HBO six-part documentary series, The Jinx: The Life and Deaths of Robert Durst, is an investigation into a scion of one of Manhattan’s wealthiest real-estate fortunes ... who may or may not have gotten away with at least two different, elaborate, sensationalistic murders. The Jinx is Serial in 3-D, but Robert Durst is the anti–Adnan Syed: Durst walks, more than once. Filmmaker Andrew Jarecki examines evidence going back to the 1980s to look at how, why, and whether this defendant is either guilty and very fortunate, or innocent and, as per the series' tagline, merely “The Unluckiest Man in the World.”
Episode two, “Poor Little Rich Boy,” begins with Bob Durst prepping for his first extensive on-camera interview with Jarecki. As per the assessment of the Texas police in episode one, he does still look like a librarian — or, more precisely, a cross between a kindly old librarian in a sweater and Lord Voldemort. Once he begins to speak, the resemblance to the latter increases.
His intelligence is undeniable, though his sense of entitlement is only marginally less so: He has no compunction about saying that he lied to the police when he couldn’t be bothered to tell the truth, and that he hit his wife, even the day before she disappeared. His face twitches when he speaks, irregularly but with such emphasis that the viewer can’t help but wondering if each tic is a tell.
1. Though he was rich, Durst’s childhood was anything but idyllic: He was brought to a window one night by his father to wave to his mother just before she fell or jumped to her death.
As one of his defense attorneys put it, supposedly quoting Durst, “‘All my life, I’ve had more money than I could spend — and it didn’t make me happy.’”
Durst grew up in Westchester affluence as the eldest of four kids. Everything was peachy until Durst’s mother died in a sudden and macabre way; he even witnessed it from a window, having been summoned there by his father. Was it a suicide? Did his father know it was going to happen and intend to punish both mother and son by having Durst witness it?
That fatality appears onscreen as one of numerous actor re-creations Jarecki stages. The technique could be neither tactful nor tasteful; it is a testament to Jarecki’s instincts that the re-creations work as well as they do and blend in with the first-hand documentation he has assembled, including home videos and pictures.
As Durst reports, his life soured after his mother’s death. He became sullen, angry with his father, and rebellious. Instead of joining the family business, he moved to Vermont after college to start a health-food store with Kathie McCormack, the woman who later became his wife.
Years later, Durst’s wife Kathie, by then an aspiring doctor, went missing. Though police scoured the landscape, no body was ever found. And though Durst was suspected, even investigated, he was never charged or tried.
2. Durst may have dressed up as his wife Kathie on the night of her disappearance in order to make it seem as though she took a train into the city without him and slept at their apartment.

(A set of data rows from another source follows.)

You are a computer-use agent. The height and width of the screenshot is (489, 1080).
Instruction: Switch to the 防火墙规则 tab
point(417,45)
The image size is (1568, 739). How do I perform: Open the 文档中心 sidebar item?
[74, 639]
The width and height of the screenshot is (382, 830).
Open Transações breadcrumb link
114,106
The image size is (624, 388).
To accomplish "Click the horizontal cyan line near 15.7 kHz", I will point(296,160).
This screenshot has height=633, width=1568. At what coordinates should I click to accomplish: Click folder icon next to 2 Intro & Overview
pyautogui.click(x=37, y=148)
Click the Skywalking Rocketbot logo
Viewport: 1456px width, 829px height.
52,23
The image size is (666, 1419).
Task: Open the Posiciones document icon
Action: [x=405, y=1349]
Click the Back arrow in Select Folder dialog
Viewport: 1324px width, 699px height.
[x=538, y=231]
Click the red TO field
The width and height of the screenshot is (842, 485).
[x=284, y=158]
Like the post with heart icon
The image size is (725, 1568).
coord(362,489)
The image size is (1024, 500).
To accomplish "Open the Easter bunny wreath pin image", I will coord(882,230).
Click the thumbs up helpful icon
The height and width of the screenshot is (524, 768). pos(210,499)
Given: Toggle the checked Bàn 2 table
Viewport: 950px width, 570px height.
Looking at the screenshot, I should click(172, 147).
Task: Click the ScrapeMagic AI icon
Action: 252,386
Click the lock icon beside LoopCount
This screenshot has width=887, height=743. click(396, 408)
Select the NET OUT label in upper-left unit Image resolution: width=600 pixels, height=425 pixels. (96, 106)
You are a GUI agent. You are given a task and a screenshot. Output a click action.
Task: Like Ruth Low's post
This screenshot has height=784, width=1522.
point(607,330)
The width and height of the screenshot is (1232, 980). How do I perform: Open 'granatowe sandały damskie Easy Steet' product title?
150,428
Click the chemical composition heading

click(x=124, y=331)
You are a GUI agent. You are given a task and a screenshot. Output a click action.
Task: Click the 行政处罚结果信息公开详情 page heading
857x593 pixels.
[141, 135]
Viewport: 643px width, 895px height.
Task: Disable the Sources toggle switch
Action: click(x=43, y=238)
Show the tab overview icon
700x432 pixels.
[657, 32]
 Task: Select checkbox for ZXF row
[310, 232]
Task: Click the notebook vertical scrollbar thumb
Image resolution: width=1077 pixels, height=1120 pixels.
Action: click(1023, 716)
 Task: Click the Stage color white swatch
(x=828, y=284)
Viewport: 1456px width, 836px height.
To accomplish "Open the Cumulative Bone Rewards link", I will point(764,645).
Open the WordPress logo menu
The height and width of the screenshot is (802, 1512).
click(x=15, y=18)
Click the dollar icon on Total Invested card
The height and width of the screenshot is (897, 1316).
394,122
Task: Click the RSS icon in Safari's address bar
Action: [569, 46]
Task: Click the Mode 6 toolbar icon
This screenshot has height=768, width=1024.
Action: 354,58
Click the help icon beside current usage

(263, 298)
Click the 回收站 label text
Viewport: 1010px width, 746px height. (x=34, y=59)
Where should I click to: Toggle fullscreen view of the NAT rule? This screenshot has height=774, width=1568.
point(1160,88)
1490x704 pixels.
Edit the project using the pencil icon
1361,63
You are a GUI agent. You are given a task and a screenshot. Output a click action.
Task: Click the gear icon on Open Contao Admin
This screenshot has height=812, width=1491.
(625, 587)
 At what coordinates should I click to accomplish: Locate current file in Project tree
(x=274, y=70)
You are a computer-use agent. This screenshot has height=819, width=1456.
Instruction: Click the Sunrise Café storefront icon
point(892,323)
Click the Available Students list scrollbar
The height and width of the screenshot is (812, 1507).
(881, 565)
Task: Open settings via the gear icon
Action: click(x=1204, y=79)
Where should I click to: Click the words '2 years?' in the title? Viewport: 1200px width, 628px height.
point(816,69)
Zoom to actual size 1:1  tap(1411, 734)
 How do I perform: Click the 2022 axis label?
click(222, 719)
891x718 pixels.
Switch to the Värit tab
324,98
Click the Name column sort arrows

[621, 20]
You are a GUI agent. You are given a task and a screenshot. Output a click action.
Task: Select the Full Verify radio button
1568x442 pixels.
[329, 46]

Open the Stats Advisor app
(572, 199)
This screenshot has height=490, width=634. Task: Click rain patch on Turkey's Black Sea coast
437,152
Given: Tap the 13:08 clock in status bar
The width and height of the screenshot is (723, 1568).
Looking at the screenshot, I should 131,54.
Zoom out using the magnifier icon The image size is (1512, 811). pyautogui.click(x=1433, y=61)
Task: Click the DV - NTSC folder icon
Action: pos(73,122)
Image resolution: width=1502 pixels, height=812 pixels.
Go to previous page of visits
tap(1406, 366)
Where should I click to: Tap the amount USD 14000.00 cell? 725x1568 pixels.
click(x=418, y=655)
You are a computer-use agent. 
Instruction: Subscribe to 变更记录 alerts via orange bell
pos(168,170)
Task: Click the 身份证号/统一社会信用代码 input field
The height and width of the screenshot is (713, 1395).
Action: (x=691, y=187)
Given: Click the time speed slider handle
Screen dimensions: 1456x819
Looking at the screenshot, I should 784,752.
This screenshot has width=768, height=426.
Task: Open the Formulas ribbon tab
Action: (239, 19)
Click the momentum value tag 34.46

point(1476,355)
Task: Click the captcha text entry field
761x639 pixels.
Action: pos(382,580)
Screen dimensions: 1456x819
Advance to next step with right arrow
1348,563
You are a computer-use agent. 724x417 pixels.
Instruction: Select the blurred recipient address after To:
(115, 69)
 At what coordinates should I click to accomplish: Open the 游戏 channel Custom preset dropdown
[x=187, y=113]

This isn’t made explicit in episode two, but it is implied.
We learn that on the cold winter night Kathie disappeared, she fought with Durst; she went to visit her friends, where she complained about Durst’s treatment of her; and then she returned to their house, tipsy. According to Durst, he drove her to the train station and she traveled alone to Manhattan, where a doorman in their building vouched for her presence in the elevator.
No one on the train remembers having seen Kathie, however, and she never turned up again. Either she disappeared completely or, perhaps because Durst killed and buried her in Westchester, she never went to Manhattan at all.
Durst, as we learned in episode one, has a history of using female aliases and of dressing up as a woman. This, combined with the shot of wigs in the opening credits, raises the question of whether the doorman only thinks he saw Kathie. Perhaps what he saw, in truth, was Durst in his wife’s winter clothes, sunglasses, and a wig.
We also learn in episode two that Durst has no problem lying to authorities. He freely admits that he lied to them when it was more convenient for him to do so.
3. The only person in this series speaking up on behalf of Durst, besides Durst himself, is his highly paid criminal defense attorney from Texas.
Kathie’s mom thinks Durst killed Kathie. Kathie’s friends think Durst killed Kathie. Former district attorney from Westchester, New York, Jeanine Pirro thinks Durst killed Kathie.
“I don’t get along with most people. Most people don’t get along with me,” says Durst. From the fact that no friend or associate seems to be willing to come on-camera and offer words in his defense, that seems to be self-evident. He is a singular, compelling, and occasionally terrifying individual. Whether he is also a killer remains to be seen.